The main issue was whether the preferred stock issue as approved by the Interstate Commerce Commission violated the Interstate Commerce Act.
The U.S. Supreme Court reversed the judgment of the District Court and remanded the case for consideration of the specific claim regarding the violation of the Interstate Commerce Act by the preferred stock issue.
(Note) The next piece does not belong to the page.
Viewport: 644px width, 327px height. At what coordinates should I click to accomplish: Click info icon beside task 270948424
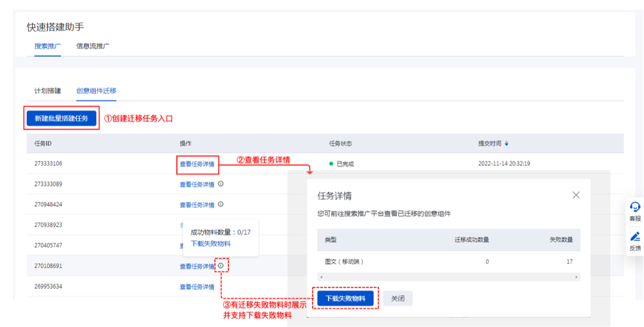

The U.S. Supreme Court reasoned that the District Court's decision on remand was precluded by the prior mandate and opinion of the Supreme Court, which focused solely on the claim that the preferred stock issue might violate the Interstate Commerce Act. The Court found that the District Court had improperly linked the approval of the preferred stock issue to the necessity of ICC approval of Alleghany's acquisition of control over the subsidiary. The Court emphasized that its prior decision did not necessitate the consideration of whether such acquisition required separate approval under § 5(2)(a) of the Interstate Commerce Act before approving the stock issue.